— BEGIN Data records —

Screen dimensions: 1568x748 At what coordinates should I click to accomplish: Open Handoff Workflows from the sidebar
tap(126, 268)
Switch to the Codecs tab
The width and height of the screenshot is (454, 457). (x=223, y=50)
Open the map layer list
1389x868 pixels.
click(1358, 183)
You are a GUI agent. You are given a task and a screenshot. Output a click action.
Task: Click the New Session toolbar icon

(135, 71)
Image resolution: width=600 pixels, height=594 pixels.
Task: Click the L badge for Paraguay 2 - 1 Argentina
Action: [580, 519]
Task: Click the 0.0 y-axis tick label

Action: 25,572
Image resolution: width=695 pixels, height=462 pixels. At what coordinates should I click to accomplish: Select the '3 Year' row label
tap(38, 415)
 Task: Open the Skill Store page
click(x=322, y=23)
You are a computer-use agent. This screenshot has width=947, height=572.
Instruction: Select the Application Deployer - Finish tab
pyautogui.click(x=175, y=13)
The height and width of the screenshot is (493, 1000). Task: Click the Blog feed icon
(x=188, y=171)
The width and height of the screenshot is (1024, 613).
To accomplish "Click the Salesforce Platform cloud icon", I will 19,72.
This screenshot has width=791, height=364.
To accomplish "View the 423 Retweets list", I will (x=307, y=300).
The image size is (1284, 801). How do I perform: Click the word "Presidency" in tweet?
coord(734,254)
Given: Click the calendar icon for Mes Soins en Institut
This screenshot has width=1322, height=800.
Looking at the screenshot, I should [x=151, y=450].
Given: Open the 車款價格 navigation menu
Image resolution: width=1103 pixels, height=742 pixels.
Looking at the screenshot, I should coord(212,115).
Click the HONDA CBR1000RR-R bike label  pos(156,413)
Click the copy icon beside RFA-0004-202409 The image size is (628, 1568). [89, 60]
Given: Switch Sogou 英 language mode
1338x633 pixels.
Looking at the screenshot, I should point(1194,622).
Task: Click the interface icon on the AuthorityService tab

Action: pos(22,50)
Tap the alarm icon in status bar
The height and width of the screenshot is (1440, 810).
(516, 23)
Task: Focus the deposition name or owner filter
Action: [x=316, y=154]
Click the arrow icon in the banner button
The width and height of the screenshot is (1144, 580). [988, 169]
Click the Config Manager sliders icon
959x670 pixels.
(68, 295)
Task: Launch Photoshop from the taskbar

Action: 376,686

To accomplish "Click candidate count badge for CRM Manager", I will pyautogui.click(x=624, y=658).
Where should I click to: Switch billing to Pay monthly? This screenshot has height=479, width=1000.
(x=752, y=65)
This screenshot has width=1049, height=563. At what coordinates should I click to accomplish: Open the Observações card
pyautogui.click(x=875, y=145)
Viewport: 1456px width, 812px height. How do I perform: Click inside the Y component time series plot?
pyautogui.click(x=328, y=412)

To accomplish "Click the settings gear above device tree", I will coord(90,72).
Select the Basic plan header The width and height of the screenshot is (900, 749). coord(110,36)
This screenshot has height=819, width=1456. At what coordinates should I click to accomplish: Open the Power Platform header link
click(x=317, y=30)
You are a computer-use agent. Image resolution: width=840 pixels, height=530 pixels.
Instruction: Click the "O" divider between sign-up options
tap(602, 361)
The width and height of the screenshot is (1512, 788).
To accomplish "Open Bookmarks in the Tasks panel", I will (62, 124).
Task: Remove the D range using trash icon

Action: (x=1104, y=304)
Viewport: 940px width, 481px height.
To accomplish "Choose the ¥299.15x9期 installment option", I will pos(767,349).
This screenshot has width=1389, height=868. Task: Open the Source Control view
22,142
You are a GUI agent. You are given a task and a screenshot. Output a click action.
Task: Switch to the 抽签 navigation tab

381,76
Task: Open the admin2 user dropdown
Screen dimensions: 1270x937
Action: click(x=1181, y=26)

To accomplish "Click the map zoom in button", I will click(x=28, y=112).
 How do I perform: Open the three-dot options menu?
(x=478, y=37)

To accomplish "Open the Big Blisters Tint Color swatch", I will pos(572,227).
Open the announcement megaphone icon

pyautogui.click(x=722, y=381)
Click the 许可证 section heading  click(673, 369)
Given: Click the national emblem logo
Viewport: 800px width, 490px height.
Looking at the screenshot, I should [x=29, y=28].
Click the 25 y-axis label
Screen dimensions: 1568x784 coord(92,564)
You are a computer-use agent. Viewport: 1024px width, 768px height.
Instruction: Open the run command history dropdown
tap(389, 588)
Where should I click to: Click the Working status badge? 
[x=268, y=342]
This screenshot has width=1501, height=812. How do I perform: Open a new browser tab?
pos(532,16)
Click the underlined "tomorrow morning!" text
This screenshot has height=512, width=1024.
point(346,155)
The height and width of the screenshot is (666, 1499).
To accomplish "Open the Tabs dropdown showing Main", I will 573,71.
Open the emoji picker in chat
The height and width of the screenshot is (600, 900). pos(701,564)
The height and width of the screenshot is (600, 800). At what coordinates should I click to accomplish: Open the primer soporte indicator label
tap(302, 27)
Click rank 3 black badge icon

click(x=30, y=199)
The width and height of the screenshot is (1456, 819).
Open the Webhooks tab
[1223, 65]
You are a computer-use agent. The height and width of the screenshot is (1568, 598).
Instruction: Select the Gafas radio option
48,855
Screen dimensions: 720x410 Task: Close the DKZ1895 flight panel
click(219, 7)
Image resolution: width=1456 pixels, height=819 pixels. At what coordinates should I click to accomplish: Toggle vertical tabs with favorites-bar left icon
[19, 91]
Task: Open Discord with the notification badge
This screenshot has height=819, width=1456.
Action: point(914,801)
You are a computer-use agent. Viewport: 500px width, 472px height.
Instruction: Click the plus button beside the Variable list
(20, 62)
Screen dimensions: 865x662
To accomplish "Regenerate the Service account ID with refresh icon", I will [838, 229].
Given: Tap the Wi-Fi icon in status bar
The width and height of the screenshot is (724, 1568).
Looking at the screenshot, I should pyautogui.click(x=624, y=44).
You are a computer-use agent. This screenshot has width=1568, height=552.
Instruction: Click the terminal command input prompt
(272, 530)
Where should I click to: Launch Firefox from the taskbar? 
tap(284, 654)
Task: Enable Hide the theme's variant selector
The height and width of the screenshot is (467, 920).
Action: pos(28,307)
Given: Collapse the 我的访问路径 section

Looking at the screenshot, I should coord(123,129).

— END Data records —

* **Task goal**
Edit all of the rows above so that "status bar" becomes "notification bar" everywhere it occurs. Leave every other part of the rows unchanged.

* **Solution for this exercise**
Screen dimensions: 1568x748 At what coordinates should I click to accomplish: Open Handoff Workflows from the sidebar
tap(126, 268)
Switch to the Codecs tab
The width and height of the screenshot is (454, 457). (x=223, y=50)
Open the map layer list
1389x868 pixels.
click(1358, 183)
You are a GUI agent. You are given a task and a screenshot. Output a click action.
Task: Click the New Session toolbar icon

(135, 71)
Image resolution: width=600 pixels, height=594 pixels.
Task: Click the L badge for Paraguay 2 - 1 Argentina
Action: [580, 519]
Task: Click the 0.0 y-axis tick label

Action: 25,572
Image resolution: width=695 pixels, height=462 pixels. At what coordinates should I click to accomplish: Select the '3 Year' row label
tap(38, 415)
 Task: Open the Skill Store page
click(x=322, y=23)
You are a computer-use agent. This screenshot has width=947, height=572.
Instruction: Select the Application Deployer - Finish tab
pyautogui.click(x=175, y=13)
The height and width of the screenshot is (493, 1000). Task: Click the Blog feed icon
(x=188, y=171)
The width and height of the screenshot is (1024, 613).
To accomplish "Click the Salesforce Platform cloud icon", I will 19,72.
This screenshot has width=791, height=364.
To accomplish "View the 423 Retweets list", I will (x=307, y=300).
The image size is (1284, 801). How do I perform: Click the word "Presidency" in tweet?
coord(734,254)
Given: Click the calendar icon for Mes Soins en Institut
This screenshot has width=1322, height=800.
Looking at the screenshot, I should [x=151, y=450].
Given: Open the 車款價格 navigation menu
Image resolution: width=1103 pixels, height=742 pixels.
Looking at the screenshot, I should coord(212,115).
Click the HONDA CBR1000RR-R bike label  pos(156,413)
Click the copy icon beside RFA-0004-202409 The image size is (628, 1568). [89, 60]
Given: Switch Sogou 英 language mode
1338x633 pixels.
Looking at the screenshot, I should point(1194,622).
Task: Click the interface icon on the AuthorityService tab

Action: pos(22,50)
Tap the alarm icon in notification bar
The height and width of the screenshot is (1440, 810).
(516, 23)
Task: Focus the deposition name or owner filter
Action: [x=316, y=154]
Click the arrow icon in the banner button
The width and height of the screenshot is (1144, 580). [988, 169]
Click the Config Manager sliders icon
959x670 pixels.
(68, 295)
Task: Launch Photoshop from the taskbar

Action: 376,686

To accomplish "Click candidate count badge for CRM Manager", I will pyautogui.click(x=624, y=658).
Where should I click to: Switch billing to Pay monthly? This screenshot has height=479, width=1000.
(x=752, y=65)
This screenshot has width=1049, height=563. At what coordinates should I click to accomplish: Open the Observações card
pyautogui.click(x=875, y=145)
Viewport: 1456px width, 812px height. How do I perform: Click inside the Y component time series plot?
pyautogui.click(x=328, y=412)

To accomplish "Click the settings gear above device tree", I will coord(90,72).
Select the Basic plan header The width and height of the screenshot is (900, 749). coord(110,36)
This screenshot has height=819, width=1456. At what coordinates should I click to accomplish: Open the Power Platform header link
click(x=317, y=30)
You are a computer-use agent. Image resolution: width=840 pixels, height=530 pixels.
Instruction: Click the "O" divider between sign-up options
tap(602, 361)
The width and height of the screenshot is (1512, 788).
To accomplish "Open Bookmarks in the Tasks panel", I will (62, 124).
Task: Remove the D range using trash icon

Action: (x=1104, y=304)
Viewport: 940px width, 481px height.
To accomplish "Choose the ¥299.15x9期 installment option", I will pos(767,349).
This screenshot has width=1389, height=868. Task: Open the Source Control view
22,142
You are a GUI agent. You are given a task and a screenshot. Output a click action.
Task: Switch to the 抽签 navigation tab

381,76
Task: Open the admin2 user dropdown
Screen dimensions: 1270x937
Action: click(x=1181, y=26)

To accomplish "Click the map zoom in button", I will click(x=28, y=112).
 How do I perform: Open the three-dot options menu?
(x=478, y=37)

To accomplish "Open the Big Blisters Tint Color swatch", I will pos(572,227).
Open the announcement megaphone icon

pyautogui.click(x=722, y=381)
Click the 许可证 section heading  click(673, 369)
Given: Click the national emblem logo
Viewport: 800px width, 490px height.
Looking at the screenshot, I should [x=29, y=28].
Click the 25 y-axis label
Screen dimensions: 1568x784 coord(92,564)
You are a computer-use agent. Viewport: 1024px width, 768px height.
Instruction: Open the run command history dropdown
tap(389, 588)
Where should I click to: Click the Working status badge? 
[x=268, y=342]
This screenshot has width=1501, height=812. How do I perform: Open a new browser tab?
pos(532,16)
Click the underlined "tomorrow morning!" text
This screenshot has height=512, width=1024.
point(346,155)
The height and width of the screenshot is (666, 1499).
To accomplish "Open the Tabs dropdown showing Main", I will 573,71.
Open the emoji picker in chat
The height and width of the screenshot is (600, 900). pos(701,564)
The height and width of the screenshot is (600, 800). At what coordinates should I click to accomplish: Open the primer soporte indicator label
tap(302, 27)
Click rank 3 black badge icon

click(x=30, y=199)
The width and height of the screenshot is (1456, 819).
Open the Webhooks tab
[1223, 65]
You are a computer-use agent. The height and width of the screenshot is (1568, 598).
Instruction: Select the Gafas radio option
48,855
Screen dimensions: 720x410 Task: Close the DKZ1895 flight panel
click(219, 7)
Image resolution: width=1456 pixels, height=819 pixels. At what coordinates should I click to accomplish: Toggle vertical tabs with favorites-bar left icon
[19, 91]
Task: Open Discord with the notification badge
This screenshot has height=819, width=1456.
Action: point(914,801)
You are a computer-use agent. Viewport: 500px width, 472px height.
Instruction: Click the plus button beside the Variable list
(20, 62)
Screen dimensions: 865x662
To accomplish "Regenerate the Service account ID with refresh icon", I will [838, 229].
Given: Tap the Wi-Fi icon in notification bar
The width and height of the screenshot is (724, 1568).
Looking at the screenshot, I should pyautogui.click(x=624, y=44).
You are a computer-use agent. This screenshot has width=1568, height=552.
Instruction: Click the terminal command input prompt
(272, 530)
Where should I click to: Launch Firefox from the taskbar? 
tap(284, 654)
Task: Enable Hide the theme's variant selector
The height and width of the screenshot is (467, 920).
Action: pos(28,307)
Given: Collapse the 我的访问路径 section

Looking at the screenshot, I should coord(123,129).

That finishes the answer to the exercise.